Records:
=======

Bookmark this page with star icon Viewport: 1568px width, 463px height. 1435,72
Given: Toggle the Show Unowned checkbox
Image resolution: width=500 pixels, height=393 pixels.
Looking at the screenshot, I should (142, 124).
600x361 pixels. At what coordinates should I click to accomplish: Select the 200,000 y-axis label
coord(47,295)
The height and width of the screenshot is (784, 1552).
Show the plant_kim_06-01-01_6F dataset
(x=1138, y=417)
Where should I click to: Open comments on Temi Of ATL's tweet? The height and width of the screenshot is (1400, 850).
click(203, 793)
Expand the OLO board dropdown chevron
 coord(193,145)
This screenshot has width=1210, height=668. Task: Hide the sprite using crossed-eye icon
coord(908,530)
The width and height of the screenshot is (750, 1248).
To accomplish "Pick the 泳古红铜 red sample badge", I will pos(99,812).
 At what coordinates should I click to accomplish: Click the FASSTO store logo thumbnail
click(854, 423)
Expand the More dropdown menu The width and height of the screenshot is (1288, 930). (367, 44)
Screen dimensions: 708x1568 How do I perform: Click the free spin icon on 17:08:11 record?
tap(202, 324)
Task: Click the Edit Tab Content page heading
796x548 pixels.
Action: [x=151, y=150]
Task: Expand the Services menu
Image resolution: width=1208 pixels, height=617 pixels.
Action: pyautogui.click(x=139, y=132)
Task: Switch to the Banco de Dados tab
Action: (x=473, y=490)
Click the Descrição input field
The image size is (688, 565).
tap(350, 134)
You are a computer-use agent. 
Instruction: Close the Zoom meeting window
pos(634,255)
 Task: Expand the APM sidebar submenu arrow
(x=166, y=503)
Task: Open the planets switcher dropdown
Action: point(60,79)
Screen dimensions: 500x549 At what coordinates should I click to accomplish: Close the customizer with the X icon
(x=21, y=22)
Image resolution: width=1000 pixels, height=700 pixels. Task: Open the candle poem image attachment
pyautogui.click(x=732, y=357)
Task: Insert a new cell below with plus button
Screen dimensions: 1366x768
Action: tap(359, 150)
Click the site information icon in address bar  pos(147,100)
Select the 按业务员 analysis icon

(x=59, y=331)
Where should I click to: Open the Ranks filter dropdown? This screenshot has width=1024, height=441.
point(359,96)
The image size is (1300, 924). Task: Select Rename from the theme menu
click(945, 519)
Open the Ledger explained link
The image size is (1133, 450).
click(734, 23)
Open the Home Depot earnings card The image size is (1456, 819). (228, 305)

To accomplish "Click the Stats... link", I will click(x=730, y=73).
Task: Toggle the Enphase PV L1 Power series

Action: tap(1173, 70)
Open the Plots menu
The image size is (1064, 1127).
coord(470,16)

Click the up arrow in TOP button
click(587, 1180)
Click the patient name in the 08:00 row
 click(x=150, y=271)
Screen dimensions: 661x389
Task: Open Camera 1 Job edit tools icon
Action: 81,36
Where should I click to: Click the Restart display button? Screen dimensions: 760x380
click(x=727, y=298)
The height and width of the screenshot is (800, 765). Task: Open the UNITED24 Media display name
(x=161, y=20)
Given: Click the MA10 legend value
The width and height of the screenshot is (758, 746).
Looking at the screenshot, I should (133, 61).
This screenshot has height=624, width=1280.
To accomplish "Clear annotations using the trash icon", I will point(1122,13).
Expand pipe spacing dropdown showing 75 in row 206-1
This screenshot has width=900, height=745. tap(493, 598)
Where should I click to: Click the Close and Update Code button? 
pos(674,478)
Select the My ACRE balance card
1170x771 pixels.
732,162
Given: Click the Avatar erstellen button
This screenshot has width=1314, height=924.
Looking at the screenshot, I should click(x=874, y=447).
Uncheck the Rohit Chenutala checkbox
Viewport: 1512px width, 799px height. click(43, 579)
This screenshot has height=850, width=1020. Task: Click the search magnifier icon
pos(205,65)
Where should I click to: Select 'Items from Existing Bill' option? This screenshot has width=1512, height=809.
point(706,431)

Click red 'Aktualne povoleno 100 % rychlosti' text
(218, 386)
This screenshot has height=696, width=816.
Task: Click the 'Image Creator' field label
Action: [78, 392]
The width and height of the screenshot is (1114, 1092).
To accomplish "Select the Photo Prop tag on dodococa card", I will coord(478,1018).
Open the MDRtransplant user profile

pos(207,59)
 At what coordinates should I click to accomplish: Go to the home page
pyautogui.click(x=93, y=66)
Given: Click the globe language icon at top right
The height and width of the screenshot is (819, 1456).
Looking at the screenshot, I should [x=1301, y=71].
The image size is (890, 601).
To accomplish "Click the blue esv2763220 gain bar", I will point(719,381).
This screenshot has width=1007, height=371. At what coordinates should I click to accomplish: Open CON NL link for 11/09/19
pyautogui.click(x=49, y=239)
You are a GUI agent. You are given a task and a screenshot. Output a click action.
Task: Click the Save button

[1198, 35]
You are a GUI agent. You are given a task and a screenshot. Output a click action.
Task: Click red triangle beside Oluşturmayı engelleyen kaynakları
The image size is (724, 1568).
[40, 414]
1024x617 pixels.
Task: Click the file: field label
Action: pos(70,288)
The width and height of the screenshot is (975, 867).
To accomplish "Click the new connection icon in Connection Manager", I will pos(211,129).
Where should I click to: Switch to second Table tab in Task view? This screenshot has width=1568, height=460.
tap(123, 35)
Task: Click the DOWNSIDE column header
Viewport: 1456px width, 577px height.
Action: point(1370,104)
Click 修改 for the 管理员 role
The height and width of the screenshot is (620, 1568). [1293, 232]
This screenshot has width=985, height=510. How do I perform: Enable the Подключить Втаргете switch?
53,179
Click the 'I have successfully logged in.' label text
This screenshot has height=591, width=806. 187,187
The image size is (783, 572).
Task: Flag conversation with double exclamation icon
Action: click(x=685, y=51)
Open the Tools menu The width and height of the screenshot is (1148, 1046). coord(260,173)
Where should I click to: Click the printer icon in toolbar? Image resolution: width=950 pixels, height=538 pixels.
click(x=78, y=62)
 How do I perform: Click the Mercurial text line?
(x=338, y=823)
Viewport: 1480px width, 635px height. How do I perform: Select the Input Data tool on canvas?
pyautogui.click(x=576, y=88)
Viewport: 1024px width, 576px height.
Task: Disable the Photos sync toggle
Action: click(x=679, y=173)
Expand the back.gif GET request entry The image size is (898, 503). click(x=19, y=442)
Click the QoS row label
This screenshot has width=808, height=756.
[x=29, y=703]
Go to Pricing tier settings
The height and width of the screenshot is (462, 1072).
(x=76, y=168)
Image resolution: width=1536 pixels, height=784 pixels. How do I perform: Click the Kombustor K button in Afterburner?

=======

● **Task to carry out**:
Could you reproduce all of the data above, line for line, without changing a single character?

● **Written answer**:
Bookmark this page with star icon Viewport: 1568px width, 463px height. 1435,72
Given: Toggle the Show Unowned checkbox
Image resolution: width=500 pixels, height=393 pixels.
Looking at the screenshot, I should (142, 124).
600x361 pixels. At what coordinates should I click to accomplish: Select the 200,000 y-axis label
coord(47,295)
The height and width of the screenshot is (784, 1552).
Show the plant_kim_06-01-01_6F dataset
(x=1138, y=417)
Where should I click to: Open comments on Temi Of ATL's tweet? The height and width of the screenshot is (1400, 850).
click(203, 793)
Expand the OLO board dropdown chevron
 coord(193,145)
This screenshot has width=1210, height=668. Task: Hide the sprite using crossed-eye icon
coord(908,530)
The width and height of the screenshot is (750, 1248).
To accomplish "Pick the 泳古红铜 red sample badge", I will pos(99,812).
 At what coordinates should I click to accomplish: Click the FASSTO store logo thumbnail
click(854, 423)
Expand the More dropdown menu The width and height of the screenshot is (1288, 930). (367, 44)
Screen dimensions: 708x1568 How do I perform: Click the free spin icon on 17:08:11 record?
tap(202, 324)
Task: Click the Edit Tab Content page heading
796x548 pixels.
Action: [x=151, y=150]
Task: Expand the Services menu
Image resolution: width=1208 pixels, height=617 pixels.
Action: pyautogui.click(x=139, y=132)
Task: Switch to the Banco de Dados tab
Action: (x=473, y=490)
Click the Descrição input field
The image size is (688, 565).
tap(350, 134)
You are a computer-use agent. 
Instruction: Close the Zoom meeting window
pos(634,255)
 Task: Expand the APM sidebar submenu arrow
(x=166, y=503)
Task: Open the planets switcher dropdown
Action: point(60,79)
Screen dimensions: 500x549 At what coordinates should I click to accomplish: Close the customizer with the X icon
(x=21, y=22)
Image resolution: width=1000 pixels, height=700 pixels. Task: Open the candle poem image attachment
pyautogui.click(x=732, y=357)
Task: Insert a new cell below with plus button
Screen dimensions: 1366x768
Action: tap(359, 150)
Click the site information icon in address bar  pos(147,100)
Select the 按业务员 analysis icon

(x=59, y=331)
Where should I click to: Open the Ranks filter dropdown? This screenshot has width=1024, height=441.
point(359,96)
The image size is (1300, 924). Task: Select Rename from the theme menu
click(945, 519)
Open the Ledger explained link
The image size is (1133, 450).
click(734, 23)
Open the Home Depot earnings card The image size is (1456, 819). (228, 305)

To accomplish "Click the Stats... link", I will click(x=730, y=73).
Task: Toggle the Enphase PV L1 Power series

Action: tap(1173, 70)
Open the Plots menu
The image size is (1064, 1127).
coord(470,16)

Click the up arrow in TOP button
click(587, 1180)
Click the patient name in the 08:00 row
 click(x=150, y=271)
Screen dimensions: 661x389
Task: Open Camera 1 Job edit tools icon
Action: 81,36
Where should I click to: Click the Restart display button? Screen dimensions: 760x380
click(x=727, y=298)
The height and width of the screenshot is (800, 765). Task: Open the UNITED24 Media display name
(x=161, y=20)
Given: Click the MA10 legend value
The width and height of the screenshot is (758, 746).
Looking at the screenshot, I should (133, 61).
This screenshot has height=624, width=1280.
To accomplish "Clear annotations using the trash icon", I will point(1122,13).
Expand pipe spacing dropdown showing 75 in row 206-1
This screenshot has width=900, height=745. tap(493, 598)
Where should I click to: Click the Close and Update Code button? 
pos(674,478)
Select the My ACRE balance card
1170x771 pixels.
732,162
Given: Click the Avatar erstellen button
This screenshot has width=1314, height=924.
Looking at the screenshot, I should click(x=874, y=447).
Uncheck the Rohit Chenutala checkbox
Viewport: 1512px width, 799px height. click(43, 579)
This screenshot has height=850, width=1020. Task: Click the search magnifier icon
pos(205,65)
Where should I click to: Select 'Items from Existing Bill' option? This screenshot has width=1512, height=809.
point(706,431)

Click red 'Aktualne povoleno 100 % rychlosti' text
(218, 386)
This screenshot has height=696, width=816.
Task: Click the 'Image Creator' field label
Action: [78, 392]
The width and height of the screenshot is (1114, 1092).
To accomplish "Select the Photo Prop tag on dodococa card", I will coord(478,1018).
Open the MDRtransplant user profile

pos(207,59)
 At what coordinates should I click to accomplish: Go to the home page
pyautogui.click(x=93, y=66)
Given: Click the globe language icon at top right
The height and width of the screenshot is (819, 1456).
Looking at the screenshot, I should [x=1301, y=71].
The image size is (890, 601).
To accomplish "Click the blue esv2763220 gain bar", I will point(719,381).
This screenshot has width=1007, height=371. At what coordinates should I click to accomplish: Open CON NL link for 11/09/19
pyautogui.click(x=49, y=239)
You are a GUI agent. You are given a task and a screenshot. Output a click action.
Task: Click the Save button

[1198, 35]
You are a GUI agent. You are given a task and a screenshot. Output a click action.
Task: Click red triangle beside Oluşturmayı engelleyen kaynakları
The image size is (724, 1568).
[40, 414]
1024x617 pixels.
Task: Click the file: field label
Action: pos(70,288)
The width and height of the screenshot is (975, 867).
To accomplish "Click the new connection icon in Connection Manager", I will pos(211,129).
Where should I click to: Switch to second Table tab in Task view? This screenshot has width=1568, height=460.
tap(123, 35)
Task: Click the DOWNSIDE column header
Viewport: 1456px width, 577px height.
Action: point(1370,104)
Click 修改 for the 管理员 role
The height and width of the screenshot is (620, 1568). [1293, 232]
This screenshot has width=985, height=510. How do I perform: Enable the Подключить Втаргете switch?
53,179
Click the 'I have successfully logged in.' label text
This screenshot has height=591, width=806. 187,187
The image size is (783, 572).
Task: Flag conversation with double exclamation icon
Action: click(x=685, y=51)
Open the Tools menu The width and height of the screenshot is (1148, 1046). coord(260,173)
Where should I click to: Click the printer icon in toolbar? Image resolution: width=950 pixels, height=538 pixels.
click(x=78, y=62)
 How do I perform: Click the Mercurial text line?
(x=338, y=823)
Viewport: 1480px width, 635px height. How do I perform: Select the Input Data tool on canvas?
pyautogui.click(x=576, y=88)
Viewport: 1024px width, 576px height.
Task: Disable the Photos sync toggle
Action: click(x=679, y=173)
Expand the back.gif GET request entry The image size is (898, 503). click(x=19, y=442)
Click the QoS row label
This screenshot has width=808, height=756.
[x=29, y=703]
Go to Pricing tier settings
The height and width of the screenshot is (462, 1072).
(x=76, y=168)
Image resolution: width=1536 pixels, height=784 pixels. How do I perform: Click the Kombustor K button in Afterburner?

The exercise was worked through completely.